Modus makes use of the front controller pattern through an object called Modus\Application\Bootstrap This object is instantiated by the dependency injection container once the configuration is complete. We pass the following objects into the Bootstrap object:

  • Modus\Router\RouteManager - For managing routing
  • Modus\ErrorLogging\Manager - For managing error logging and handling. Also holds the Monlog loggers.
  • Modus\Auth\AuthService - For managing authentication
  • Modus\Config\Config - Provides the configuration and the dependency injection container.

Most of the magic happens in the Bootstrap::execute() method.

Execution of the front controller

The following process is used by the front controller to dispatch a request and return a response:

  1. The front controller asks the route manager if the route matches a known route. If not, an exception is raised, and the request is handled as a 404.
  2. If a suitable route is found, the front controller determines the action, and the responder to use to satisfy the request. Modus is a fully-compliant Action-Domain-Responder framework.
  3. The front controller instantiates the responder. This causes the responder to engage in content negotiation with the Request headers; if no suitable content response type can be found, an exception is raised and the front controller issues a 406 status code.
  4. The front controller instantiates and executes the request against the action. The response is returned as an array, and passed directly to the responder. The responder sends a fully-formed HTTP response to the client.

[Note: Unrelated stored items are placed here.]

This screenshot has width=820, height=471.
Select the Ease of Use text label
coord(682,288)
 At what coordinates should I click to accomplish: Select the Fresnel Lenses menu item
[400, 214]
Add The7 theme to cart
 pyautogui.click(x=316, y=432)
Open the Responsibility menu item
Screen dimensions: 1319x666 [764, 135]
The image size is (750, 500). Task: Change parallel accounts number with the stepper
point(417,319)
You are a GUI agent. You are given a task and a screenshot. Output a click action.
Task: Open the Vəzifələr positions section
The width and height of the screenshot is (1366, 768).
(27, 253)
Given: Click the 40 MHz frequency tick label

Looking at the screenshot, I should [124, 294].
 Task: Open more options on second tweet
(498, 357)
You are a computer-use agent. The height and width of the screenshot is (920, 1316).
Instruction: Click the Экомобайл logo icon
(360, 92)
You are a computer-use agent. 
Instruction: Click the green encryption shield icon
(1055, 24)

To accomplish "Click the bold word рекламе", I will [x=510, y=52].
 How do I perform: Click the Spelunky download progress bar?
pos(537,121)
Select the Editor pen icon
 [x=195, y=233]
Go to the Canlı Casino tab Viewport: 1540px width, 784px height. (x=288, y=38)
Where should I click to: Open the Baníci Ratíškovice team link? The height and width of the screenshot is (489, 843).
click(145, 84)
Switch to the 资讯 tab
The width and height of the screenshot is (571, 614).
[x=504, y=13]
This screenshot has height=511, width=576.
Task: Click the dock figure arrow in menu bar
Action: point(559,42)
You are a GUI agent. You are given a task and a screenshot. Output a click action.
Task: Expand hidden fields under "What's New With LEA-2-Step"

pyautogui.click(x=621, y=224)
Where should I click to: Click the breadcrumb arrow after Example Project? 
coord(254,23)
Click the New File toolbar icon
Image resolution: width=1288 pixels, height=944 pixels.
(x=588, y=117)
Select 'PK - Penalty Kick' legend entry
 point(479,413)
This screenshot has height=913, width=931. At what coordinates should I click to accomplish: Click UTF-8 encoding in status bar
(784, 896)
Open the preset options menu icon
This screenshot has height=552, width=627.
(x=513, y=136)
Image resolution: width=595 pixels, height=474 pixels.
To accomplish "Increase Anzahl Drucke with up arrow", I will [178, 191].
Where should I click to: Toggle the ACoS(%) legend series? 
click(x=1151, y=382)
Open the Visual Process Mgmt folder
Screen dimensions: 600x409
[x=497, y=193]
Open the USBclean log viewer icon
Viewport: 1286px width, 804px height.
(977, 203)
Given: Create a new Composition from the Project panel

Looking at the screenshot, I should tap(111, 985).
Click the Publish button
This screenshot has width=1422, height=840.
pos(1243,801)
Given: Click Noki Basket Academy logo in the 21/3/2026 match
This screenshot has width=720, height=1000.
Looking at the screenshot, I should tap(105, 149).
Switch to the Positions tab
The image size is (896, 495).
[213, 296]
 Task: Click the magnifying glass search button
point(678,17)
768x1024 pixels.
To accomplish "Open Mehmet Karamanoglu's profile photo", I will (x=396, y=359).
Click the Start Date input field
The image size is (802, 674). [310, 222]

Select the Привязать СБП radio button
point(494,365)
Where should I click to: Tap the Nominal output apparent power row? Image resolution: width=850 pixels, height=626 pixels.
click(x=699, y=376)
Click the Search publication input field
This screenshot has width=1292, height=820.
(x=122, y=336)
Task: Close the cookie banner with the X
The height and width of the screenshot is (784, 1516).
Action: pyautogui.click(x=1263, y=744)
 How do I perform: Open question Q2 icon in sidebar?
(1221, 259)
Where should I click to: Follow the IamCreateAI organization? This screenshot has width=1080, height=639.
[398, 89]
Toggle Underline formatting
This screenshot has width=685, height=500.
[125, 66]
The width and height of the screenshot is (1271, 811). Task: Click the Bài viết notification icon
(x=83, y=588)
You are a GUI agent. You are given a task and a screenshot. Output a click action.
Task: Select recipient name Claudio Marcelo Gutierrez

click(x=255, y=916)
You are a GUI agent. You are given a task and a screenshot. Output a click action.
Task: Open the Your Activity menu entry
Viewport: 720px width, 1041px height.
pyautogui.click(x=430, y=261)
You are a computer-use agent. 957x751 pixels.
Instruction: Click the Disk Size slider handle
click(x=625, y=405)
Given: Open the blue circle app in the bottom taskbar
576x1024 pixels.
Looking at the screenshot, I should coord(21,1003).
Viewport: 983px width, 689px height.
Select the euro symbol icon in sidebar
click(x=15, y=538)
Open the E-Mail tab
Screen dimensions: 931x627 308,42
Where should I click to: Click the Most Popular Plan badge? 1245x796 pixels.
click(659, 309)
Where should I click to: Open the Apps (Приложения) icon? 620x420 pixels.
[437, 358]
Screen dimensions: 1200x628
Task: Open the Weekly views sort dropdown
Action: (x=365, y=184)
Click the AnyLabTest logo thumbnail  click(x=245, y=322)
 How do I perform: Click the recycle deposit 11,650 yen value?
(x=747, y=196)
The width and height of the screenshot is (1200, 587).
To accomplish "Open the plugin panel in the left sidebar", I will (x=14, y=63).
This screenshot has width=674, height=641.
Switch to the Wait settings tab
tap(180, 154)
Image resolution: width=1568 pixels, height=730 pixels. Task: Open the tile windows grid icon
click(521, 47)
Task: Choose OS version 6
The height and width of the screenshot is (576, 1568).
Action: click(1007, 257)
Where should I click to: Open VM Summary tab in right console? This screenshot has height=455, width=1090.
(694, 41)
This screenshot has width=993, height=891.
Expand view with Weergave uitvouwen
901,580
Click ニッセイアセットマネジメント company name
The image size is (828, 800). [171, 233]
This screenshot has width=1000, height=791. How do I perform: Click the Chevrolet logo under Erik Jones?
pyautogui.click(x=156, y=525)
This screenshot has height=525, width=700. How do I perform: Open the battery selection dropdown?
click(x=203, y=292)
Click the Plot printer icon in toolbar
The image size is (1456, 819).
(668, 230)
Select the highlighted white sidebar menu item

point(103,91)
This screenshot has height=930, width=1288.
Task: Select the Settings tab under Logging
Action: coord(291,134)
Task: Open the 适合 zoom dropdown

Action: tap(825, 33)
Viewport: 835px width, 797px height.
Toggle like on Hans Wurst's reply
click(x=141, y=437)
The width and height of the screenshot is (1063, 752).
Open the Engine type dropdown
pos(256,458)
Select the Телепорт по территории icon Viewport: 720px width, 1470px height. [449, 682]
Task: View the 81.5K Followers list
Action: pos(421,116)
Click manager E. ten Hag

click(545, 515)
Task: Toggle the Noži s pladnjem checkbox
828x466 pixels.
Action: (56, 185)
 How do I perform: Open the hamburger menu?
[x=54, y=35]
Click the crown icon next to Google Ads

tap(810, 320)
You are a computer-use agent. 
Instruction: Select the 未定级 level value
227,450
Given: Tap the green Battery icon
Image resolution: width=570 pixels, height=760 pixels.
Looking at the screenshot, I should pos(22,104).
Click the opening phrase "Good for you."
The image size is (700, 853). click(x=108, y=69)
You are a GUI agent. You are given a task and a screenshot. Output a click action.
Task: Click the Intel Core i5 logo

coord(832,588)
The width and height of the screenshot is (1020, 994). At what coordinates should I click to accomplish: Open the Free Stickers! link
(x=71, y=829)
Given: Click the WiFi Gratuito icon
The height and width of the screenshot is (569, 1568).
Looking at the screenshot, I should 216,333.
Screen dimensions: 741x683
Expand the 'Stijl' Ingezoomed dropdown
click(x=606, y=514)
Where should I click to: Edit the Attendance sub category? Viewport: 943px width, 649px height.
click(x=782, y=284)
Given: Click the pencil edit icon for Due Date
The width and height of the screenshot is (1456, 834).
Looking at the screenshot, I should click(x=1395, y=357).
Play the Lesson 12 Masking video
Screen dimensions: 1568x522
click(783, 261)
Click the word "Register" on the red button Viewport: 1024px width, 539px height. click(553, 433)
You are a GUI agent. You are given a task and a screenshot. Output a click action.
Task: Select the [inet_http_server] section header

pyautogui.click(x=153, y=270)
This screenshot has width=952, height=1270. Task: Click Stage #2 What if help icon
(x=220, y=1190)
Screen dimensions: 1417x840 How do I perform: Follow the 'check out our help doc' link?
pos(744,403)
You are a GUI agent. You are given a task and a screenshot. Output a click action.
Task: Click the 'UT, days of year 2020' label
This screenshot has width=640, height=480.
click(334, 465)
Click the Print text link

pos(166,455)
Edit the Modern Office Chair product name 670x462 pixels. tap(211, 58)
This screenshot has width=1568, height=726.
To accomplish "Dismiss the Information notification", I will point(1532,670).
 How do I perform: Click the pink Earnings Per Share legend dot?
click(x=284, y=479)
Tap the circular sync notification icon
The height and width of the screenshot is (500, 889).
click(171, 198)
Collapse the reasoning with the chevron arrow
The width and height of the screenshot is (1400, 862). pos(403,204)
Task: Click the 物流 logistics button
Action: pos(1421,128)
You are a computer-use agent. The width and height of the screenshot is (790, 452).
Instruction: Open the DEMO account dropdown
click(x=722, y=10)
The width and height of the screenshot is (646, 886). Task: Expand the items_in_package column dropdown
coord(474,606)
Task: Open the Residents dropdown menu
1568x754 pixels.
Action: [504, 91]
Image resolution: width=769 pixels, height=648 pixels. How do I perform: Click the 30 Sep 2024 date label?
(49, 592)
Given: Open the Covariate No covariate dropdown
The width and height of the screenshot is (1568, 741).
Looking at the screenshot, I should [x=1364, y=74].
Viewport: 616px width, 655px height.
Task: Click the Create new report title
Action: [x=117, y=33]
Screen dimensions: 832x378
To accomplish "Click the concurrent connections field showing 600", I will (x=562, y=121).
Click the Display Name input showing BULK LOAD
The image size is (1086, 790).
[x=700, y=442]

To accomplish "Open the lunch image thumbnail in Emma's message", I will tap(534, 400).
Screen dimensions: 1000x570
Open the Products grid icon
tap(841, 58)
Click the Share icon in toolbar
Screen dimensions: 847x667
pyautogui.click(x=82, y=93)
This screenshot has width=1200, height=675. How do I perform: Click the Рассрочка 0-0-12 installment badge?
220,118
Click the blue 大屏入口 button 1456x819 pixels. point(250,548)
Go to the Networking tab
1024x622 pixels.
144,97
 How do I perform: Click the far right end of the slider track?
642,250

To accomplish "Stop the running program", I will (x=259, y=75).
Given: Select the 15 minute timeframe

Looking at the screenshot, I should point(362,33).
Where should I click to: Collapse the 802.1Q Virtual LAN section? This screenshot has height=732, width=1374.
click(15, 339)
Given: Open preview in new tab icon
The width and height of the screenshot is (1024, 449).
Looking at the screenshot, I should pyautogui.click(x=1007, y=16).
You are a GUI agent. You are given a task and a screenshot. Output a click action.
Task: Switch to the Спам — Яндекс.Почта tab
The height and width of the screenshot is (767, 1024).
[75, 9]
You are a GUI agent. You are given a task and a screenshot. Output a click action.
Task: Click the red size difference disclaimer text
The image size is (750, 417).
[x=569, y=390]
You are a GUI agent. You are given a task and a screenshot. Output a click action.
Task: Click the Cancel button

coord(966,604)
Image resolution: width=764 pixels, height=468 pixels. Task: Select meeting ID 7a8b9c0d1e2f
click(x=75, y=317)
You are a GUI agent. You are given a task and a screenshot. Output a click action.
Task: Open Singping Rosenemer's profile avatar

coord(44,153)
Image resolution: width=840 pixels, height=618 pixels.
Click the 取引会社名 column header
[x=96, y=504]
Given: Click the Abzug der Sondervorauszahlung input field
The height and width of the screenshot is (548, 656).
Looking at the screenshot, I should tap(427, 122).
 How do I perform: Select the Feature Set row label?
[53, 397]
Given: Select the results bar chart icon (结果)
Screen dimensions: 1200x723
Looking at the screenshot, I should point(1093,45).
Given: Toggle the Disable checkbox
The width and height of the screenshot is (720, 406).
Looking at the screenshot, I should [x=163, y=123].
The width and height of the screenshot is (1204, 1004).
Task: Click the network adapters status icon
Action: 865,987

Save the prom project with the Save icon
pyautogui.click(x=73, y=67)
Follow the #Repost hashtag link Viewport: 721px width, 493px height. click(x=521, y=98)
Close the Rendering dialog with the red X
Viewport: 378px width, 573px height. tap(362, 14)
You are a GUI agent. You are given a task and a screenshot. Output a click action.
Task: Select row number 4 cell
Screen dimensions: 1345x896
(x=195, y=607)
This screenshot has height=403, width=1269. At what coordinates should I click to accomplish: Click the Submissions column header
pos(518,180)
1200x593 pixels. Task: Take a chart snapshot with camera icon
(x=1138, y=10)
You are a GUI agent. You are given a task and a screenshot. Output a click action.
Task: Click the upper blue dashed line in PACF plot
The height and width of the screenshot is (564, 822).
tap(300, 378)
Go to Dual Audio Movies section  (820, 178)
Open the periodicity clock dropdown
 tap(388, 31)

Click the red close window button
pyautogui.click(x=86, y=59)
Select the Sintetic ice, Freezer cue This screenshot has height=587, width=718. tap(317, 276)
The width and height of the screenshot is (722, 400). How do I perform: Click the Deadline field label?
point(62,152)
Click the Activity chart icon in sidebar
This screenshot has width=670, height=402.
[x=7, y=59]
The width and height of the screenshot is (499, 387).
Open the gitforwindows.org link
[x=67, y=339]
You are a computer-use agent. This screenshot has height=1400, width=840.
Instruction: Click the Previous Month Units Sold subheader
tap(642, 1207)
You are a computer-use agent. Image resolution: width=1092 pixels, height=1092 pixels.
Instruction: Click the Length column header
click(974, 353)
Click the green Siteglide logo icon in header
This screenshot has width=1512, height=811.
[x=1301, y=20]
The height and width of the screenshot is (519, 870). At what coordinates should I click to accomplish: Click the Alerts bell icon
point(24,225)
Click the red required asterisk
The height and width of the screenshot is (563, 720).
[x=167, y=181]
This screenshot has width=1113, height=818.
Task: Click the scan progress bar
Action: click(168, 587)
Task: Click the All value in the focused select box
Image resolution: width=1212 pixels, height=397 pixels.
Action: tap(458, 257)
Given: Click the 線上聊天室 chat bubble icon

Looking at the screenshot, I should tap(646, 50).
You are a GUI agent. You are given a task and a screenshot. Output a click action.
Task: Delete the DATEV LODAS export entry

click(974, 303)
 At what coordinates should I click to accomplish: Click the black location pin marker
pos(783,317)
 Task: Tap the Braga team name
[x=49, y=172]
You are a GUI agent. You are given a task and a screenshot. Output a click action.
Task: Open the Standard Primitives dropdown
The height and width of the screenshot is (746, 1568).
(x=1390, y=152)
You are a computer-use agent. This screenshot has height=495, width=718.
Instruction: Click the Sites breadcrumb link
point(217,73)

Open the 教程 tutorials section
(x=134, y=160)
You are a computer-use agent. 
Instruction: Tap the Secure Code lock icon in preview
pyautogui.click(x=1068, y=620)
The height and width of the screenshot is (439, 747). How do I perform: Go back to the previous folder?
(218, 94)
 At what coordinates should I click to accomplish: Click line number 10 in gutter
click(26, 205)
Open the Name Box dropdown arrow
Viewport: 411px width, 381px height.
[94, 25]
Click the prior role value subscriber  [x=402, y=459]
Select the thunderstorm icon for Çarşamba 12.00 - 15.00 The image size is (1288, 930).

Missing Action or Responder

Some requests may not have a need for an action; others may not have a need for a responder. Modus is capable of handling both cases.

When an Action is not required (in cases where you want to serve just an HTML page), the Action can be omitted from the route definition. If an Action is not included, Modus will pass an empty array to the Responder and send the web response.

When a Responder is not required (for APIs that need to return a 204 No Content response), the Responder can be omitted. The Action is invoked and a 204 No Content response is sent.

There are no valid use cases for omitting both the Action and the Responder at the same time.